And the ref was called Clough..

I’ve been on a bit of a Forest book reading phase at the moment, speaking of which – congratulations to Jason who won the competition to have a signed copy of ‘150 BC: Cloughie the Inside Stories‘ courtesy of the very generous author, Dave Armitage.  I’m confident it will be a prize he’ll enjoy greatly!  Commiserations to the many of you who also entered!

At the same time I bought that book, I also picked up a copy of the intriguingly titled ‘And the ref was called Clough‘ by David McVay.  Normally when it comes to delving into Forest’s past usually I find myself reading of the late seventies and early eighties – but this book documents the achievements of a yet earlier Forest side – in 1959 the Reds lifted the FA Cup for the second time in their history – this book documents the cup run.

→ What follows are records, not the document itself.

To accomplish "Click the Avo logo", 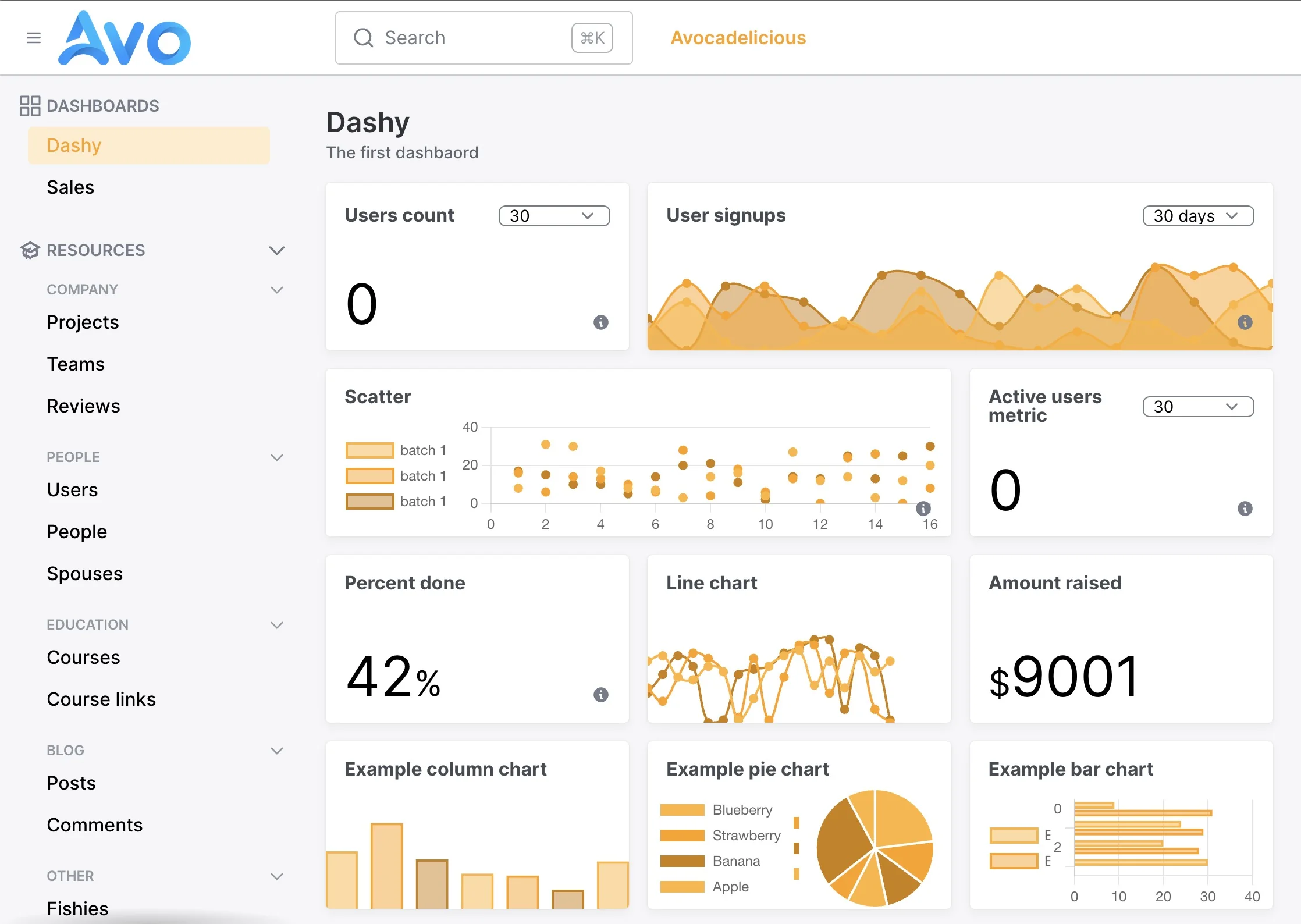I will 125,38.
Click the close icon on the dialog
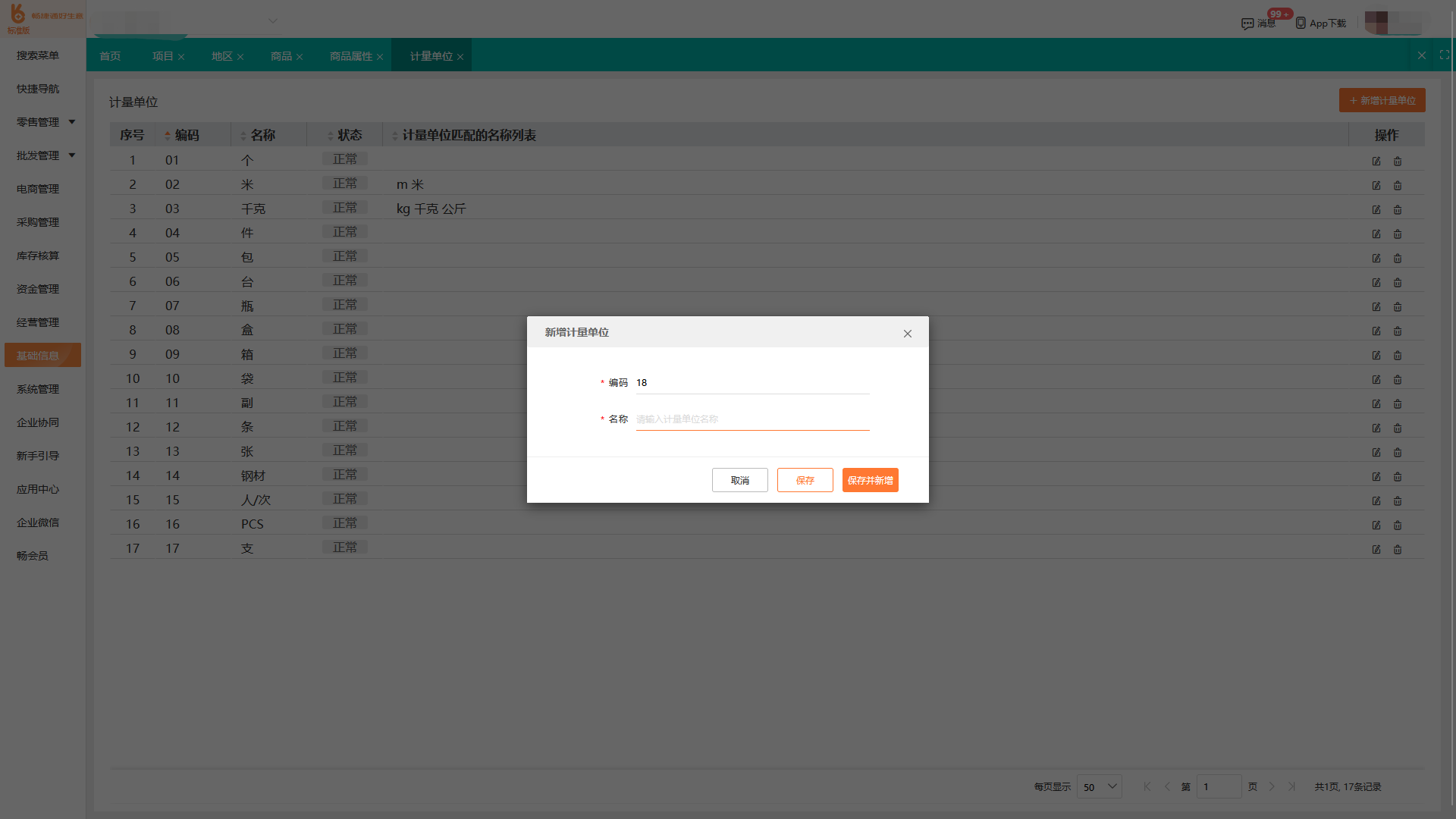The width and height of the screenshot is (1456, 819). [908, 333]
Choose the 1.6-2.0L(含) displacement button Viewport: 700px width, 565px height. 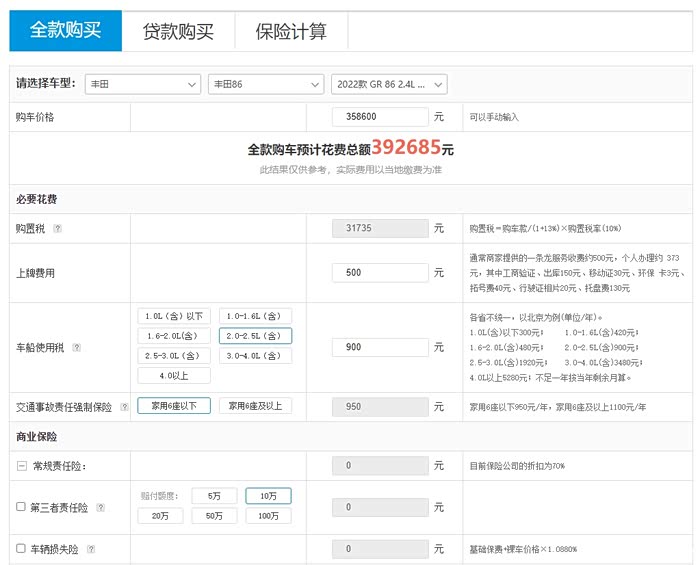coord(174,336)
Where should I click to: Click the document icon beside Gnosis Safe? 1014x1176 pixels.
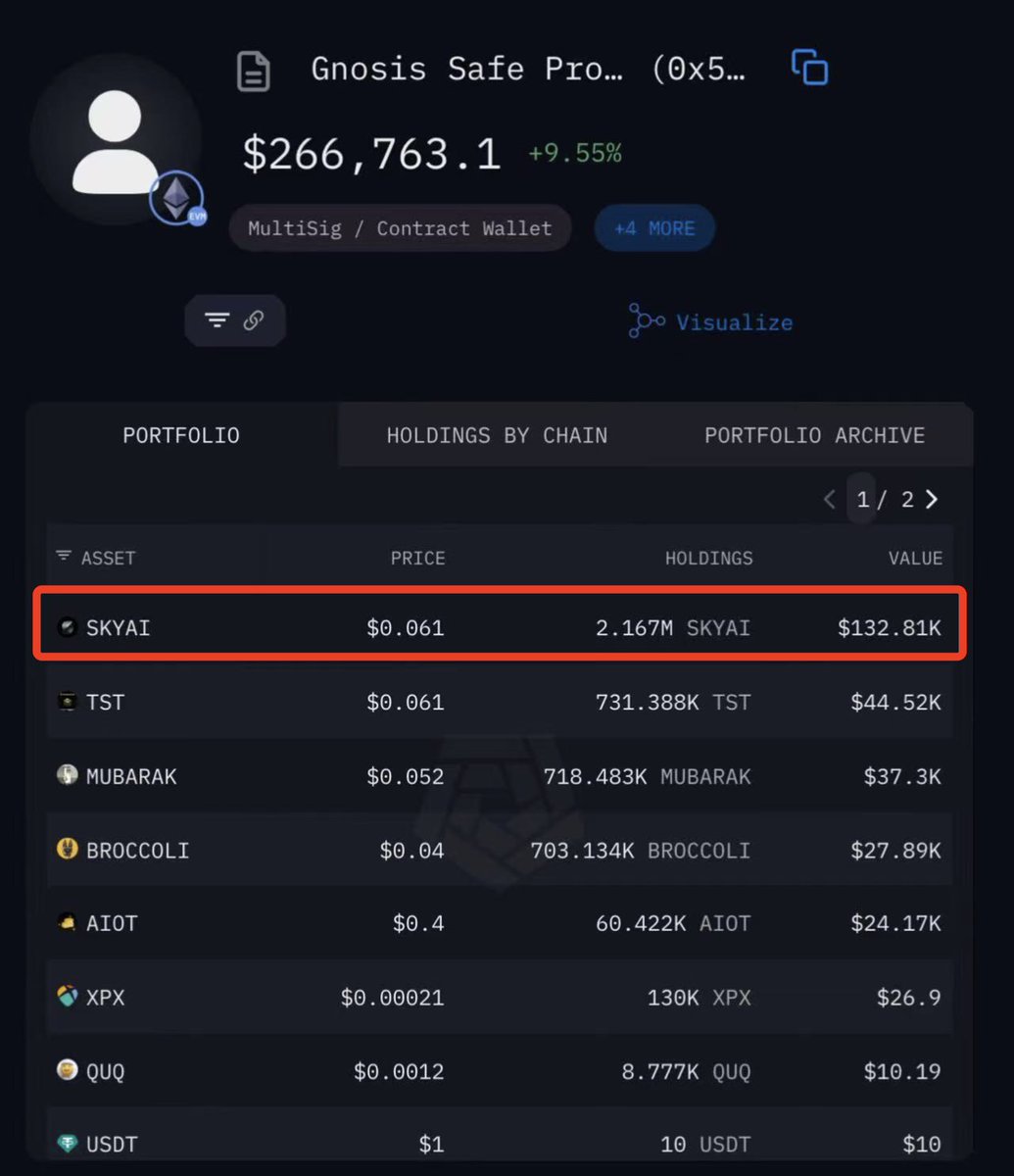tap(254, 72)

It could have course been a non-starter, the very first hurdle for Forest was non-league Tooting and Mitchum who almost caused an upset – indeed, should have done – Forest managed to take it to a replay thanks to a dodgy penalty awarded.  The rest, as they say, is history.  For me it was a chance to remind myself of perhaps less familiar luminaries of Forest’s past – but defintely deserving of recognition from present day Forest fans.

Forest captain Jack Burkett holds aloft his hard-earned prize - judging by the photos in the book, it was difficult to get the cup off him after the match was over!

Thanks to reading Gary Imlach’s book about his dad I had some sketchy background knowledge of that era for Forest – but this book brings it all together wonderfully – and the best bit of all is the treasure trove of fantastic pictures.  Match-action shots from every round – bearing in mind cameramen didn’t have the luxury of modern rapid-shooting cameras the quality of the photography is amazing.

So for those of you who haven’t ever taken the time to learn of these names: Chic Thomson, Bill Whare, Joe McDonald, Jeff Whitefoot, Bobby McKinlay, Jack Burkitt, Roy Dwight, Johnny Quigley, Tommy Wilson, Billy Gray, Stewart Imlach, Billy Walker and Harold Alcock, I urge you to avail yourself of a copy.  Did you know Forest were the first side to win the cup with only ten men?  It was also the first time the winning team completed a lap of honour after an FA Cup final.

It’s a great story – made completely compelling thanks to the wonderful collection of pictures and reproductions of contemporary advertising and memorabilia from the time.  One of the many historic battles that have been taken place at Wembley Stadium a little over fifty years ago now, when football was a very different game indeed.  I won’t spoil the bit that amused me most – but imagine the health and safety furore if a team celebrated their homecoming in the manner that Forest did in 1959!